Flexible aggregation functions

Use the group_aggregate function in ThoughtSpot to aggregate measures at different granularities than the dimensions used in the search columns.

How aggregation formulas work

Typically, the groupings and filters used in a formula use the same fields as columns returned in the search results. The concept of a grouping equates to an attribute column.

For example, in the search revenue ship mode, revenue is the measure, and ship mode is the attribute, or grouping. The result of this search shows total revenue for each ship mode:

revenue ship mode

$ a

air

$ r

rail

$ t

truck

$ s

sea transport

The aggregation formulas are described in Overview of aggregate formulas.

About flexible aggregation

ThoughtSpot provides flexible aggregation with the group_* functions. You can use group_* formulas when you want to specify columns and filters to include or ignore in your query.

The group_* formulas use a sub-query to perform these custom aggregations. If the sub-query is at a less detailed level than the original query, ThoughtSpot adds the result column to the result of original query. When the sub-query is at a finer detail level than the original query, ThoughtSpot re-aggregates the formula’s results to match the groupings of the original query.

To ensure that the level of aggregation of the sub-query is returned the sub-query grouping columns must be included in the search query and/or visualized chart columns.

To use the groups and filters, specify them using the query_groups and query_filters keywords, respectively. You can also add or exclude groups or filters.

Best practices for flexible aggregations

The group_aggregate function enables you to calculate a result at a specific aggregation level, and then returns it at a different aggregation level. For this reaggregation result to return correctly, follow these syntax guidelines:

  • Wrap group_aggregate in an aggregate function, such as sum or average.

  • The wrapping function must be the immediate preceding function, such as sum(group_aggregate(...)).

Examples

For a search on revenue monthly ship mode, you can add a formula to calculate yearly revenue by ship mode:

group_aggregate(
  sum(revenue),
  {ship mode, year(commit date)},
  {}
)

The same formula can also be written using query_groups() and query_filters() as following:

group_aggregate(
  sum(revenue),
  query_groups() - {commit date} + {year(commit date)},
  {}
)

This is helpful to include the main query groups that are not known at formula creation time. You can use +/- to modify the set of groups included from the query.

Reaggregation enhancement Beta

To reduce confusion when using aggregate formulas, the level of detail defined in group formulas is now respected at query level.

For example, when trying to calculate the contribution of each store’s sales to the entire region, you might use a group_sum or group_aggregate formula, where the sales at store level is divided by the sales at regional level. Your search would include the following columns: Revenue, Customer nation, Regional Revenue formula, Customer region, and Contribution percentage.

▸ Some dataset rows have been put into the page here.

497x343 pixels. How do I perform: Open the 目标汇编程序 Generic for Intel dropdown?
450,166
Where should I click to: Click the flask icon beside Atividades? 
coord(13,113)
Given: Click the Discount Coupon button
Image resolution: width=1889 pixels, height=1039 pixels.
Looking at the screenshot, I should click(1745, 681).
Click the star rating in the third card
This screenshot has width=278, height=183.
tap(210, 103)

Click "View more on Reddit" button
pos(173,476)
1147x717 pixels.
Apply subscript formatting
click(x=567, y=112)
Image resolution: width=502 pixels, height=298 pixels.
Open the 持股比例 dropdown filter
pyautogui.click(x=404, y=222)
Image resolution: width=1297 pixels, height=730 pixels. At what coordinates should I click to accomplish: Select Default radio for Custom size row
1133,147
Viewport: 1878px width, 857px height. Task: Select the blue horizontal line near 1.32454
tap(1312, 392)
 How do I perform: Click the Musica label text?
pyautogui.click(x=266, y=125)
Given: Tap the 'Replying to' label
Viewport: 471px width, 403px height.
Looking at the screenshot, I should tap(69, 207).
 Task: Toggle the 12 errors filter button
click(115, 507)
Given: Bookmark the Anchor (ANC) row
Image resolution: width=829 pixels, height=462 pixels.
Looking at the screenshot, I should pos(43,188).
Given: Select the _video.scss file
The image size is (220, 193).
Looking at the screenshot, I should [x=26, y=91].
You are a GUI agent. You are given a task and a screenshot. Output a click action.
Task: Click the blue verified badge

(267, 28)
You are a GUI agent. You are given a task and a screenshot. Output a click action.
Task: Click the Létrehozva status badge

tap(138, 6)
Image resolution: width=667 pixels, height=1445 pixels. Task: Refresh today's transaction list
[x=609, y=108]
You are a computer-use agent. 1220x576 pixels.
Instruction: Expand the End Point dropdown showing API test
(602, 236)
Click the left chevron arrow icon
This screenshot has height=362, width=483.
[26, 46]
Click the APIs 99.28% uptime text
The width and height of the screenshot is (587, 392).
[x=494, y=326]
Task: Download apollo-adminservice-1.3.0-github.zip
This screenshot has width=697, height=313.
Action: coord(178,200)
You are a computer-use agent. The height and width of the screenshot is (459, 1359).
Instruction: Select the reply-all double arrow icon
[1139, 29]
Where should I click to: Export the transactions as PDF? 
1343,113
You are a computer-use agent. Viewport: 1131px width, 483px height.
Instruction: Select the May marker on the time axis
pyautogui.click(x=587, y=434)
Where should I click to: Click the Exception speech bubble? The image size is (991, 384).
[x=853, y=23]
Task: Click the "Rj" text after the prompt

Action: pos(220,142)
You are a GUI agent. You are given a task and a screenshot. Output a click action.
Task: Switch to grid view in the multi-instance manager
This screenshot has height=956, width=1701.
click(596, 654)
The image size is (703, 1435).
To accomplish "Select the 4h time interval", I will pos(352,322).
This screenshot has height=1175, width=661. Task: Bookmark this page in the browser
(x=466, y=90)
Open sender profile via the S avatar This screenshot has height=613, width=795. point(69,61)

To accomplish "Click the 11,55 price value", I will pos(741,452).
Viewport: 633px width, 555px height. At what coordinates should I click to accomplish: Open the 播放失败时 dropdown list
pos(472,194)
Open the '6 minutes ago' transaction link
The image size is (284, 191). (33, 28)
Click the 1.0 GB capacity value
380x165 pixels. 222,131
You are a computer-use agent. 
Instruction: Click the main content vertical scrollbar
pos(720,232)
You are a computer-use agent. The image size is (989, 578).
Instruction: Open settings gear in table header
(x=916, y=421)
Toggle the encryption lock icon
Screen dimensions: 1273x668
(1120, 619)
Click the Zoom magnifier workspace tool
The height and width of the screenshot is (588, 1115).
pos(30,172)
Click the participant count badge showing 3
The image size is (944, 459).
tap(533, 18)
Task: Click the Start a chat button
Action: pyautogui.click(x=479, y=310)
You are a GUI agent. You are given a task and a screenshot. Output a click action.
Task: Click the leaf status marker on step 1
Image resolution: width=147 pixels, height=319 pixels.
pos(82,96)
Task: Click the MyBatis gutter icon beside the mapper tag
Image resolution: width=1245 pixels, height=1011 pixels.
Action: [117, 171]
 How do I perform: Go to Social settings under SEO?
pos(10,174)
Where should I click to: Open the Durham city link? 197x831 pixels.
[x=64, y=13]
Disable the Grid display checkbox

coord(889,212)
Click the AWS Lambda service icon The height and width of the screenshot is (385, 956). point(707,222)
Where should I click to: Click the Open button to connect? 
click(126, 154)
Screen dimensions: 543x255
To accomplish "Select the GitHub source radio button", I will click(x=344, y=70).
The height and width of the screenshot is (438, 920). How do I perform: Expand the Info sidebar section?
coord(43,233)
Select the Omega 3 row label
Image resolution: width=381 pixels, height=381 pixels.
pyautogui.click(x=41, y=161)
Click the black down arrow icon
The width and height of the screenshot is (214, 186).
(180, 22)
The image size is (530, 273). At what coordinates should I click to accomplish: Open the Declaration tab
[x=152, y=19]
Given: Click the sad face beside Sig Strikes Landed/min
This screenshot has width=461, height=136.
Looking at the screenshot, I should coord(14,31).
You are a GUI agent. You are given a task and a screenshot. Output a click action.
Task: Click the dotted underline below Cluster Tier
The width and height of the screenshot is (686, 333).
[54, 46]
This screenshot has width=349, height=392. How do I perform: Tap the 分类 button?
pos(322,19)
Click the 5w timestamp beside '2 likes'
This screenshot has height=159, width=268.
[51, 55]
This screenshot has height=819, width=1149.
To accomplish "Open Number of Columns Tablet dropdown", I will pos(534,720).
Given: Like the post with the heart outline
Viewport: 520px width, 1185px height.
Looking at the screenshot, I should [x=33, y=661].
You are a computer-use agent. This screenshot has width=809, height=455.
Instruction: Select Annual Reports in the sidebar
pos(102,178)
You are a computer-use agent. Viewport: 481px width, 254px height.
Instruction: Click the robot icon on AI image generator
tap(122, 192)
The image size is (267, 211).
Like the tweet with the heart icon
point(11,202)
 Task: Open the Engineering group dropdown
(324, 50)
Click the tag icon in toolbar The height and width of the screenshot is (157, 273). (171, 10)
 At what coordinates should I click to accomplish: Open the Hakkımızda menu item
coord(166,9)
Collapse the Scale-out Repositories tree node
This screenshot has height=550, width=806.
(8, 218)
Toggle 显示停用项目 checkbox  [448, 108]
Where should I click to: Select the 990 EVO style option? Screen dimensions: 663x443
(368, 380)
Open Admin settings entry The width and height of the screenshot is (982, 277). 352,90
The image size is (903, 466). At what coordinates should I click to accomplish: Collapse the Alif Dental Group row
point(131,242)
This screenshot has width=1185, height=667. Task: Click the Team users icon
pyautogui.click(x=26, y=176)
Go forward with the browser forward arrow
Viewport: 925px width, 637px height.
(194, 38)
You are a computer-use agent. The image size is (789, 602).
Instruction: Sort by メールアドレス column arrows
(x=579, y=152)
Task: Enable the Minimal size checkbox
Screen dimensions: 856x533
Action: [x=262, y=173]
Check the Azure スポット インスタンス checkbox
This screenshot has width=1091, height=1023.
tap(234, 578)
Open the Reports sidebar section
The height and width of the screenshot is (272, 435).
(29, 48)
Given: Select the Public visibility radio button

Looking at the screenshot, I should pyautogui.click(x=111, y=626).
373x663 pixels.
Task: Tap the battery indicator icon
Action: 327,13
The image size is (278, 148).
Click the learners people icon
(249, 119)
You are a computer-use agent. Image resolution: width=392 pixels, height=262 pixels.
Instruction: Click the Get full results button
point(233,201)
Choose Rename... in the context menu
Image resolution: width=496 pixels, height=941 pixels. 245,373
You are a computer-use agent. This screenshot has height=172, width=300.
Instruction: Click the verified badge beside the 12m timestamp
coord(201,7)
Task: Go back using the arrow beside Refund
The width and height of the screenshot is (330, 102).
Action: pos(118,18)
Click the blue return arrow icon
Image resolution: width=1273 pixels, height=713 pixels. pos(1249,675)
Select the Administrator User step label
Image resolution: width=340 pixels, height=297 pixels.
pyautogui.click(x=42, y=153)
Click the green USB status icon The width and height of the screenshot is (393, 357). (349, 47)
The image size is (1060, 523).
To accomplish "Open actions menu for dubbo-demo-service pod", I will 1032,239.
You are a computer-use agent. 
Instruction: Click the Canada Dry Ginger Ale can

Here, the formula used would be either group_sum(Revenue, Customer Region) or group_aggregate(sum (Revenue), (Customer Region), query_filters()), and the Contribution percentage formula would be safe_divide(sum(Revenue), Regional Revenue formula).

According to the old reaggregation behavior, if a customer removed Customer region from the search bar, the level of detail in the formula would no longer be respected and the formula’s denominator would re-aggregate up to the total. In this case, the formula result would display revenue as a percentage of total revenue, rather than as a percentage of regional revenue. In visualizations as well, under the old behavior, charts would implicitly re-aggregate up to a percentage of the total revenue unless the user made sure to include customer region as a measure on the X-axis.

Under the new aggregation behavior, the formula result will continue to display revenue as a percentage of each region, even if you remove Customer region from the search bar. Visualizations will also display the correct aggregation even if the grouping column is not added to the X-axis.

For more information, see our video on the new reaggregation behavior:

 

With the flexibility of groupings for group formulas, the computed column created by a formula can be finer or coarser grained than the search itself. Note that ThoughtSpot by default aggregates formula results to the level of detail defined in the search bar. To increase the level of detail in your results, you must add filters to your search as well as defining them in your formula.

For example, you can have a search that shows total yearly sales and a formula that computes total sales for each month (a finer-grained calculation than the search).

In such cases, if an additional aggregation is specified by the formula, the results get reaggregated.

Reaggregation can be applied in either of these ways:

  • You can add an aggregation keyword just before a formula column in a search. For example, in this search we’ve added the keyword min just before our formula for monthly_sales:

    sum revenue yearly min monthly_sales

    where, the monthly_sales formula is written as:

    group_aggregate(
      sum(revenue),
      {start_of_month(date)},
      {}
    )
  • You can create a separate formula, such as in this search for:

    sum revenue yearly min_monthly_sales

    where, the min_monthly_sales formula is written as:

    min(monthly_sales)

If no aggregation is specified, then the search query aggregates to the level of detailed defined in the search bar. In the following search:

sum revenue yearly monthly_sales

the original query is computed at a yearly grain instead of monthly.

Reaggregation scenarios

Some scenarios require aggregation on an already aggregated result.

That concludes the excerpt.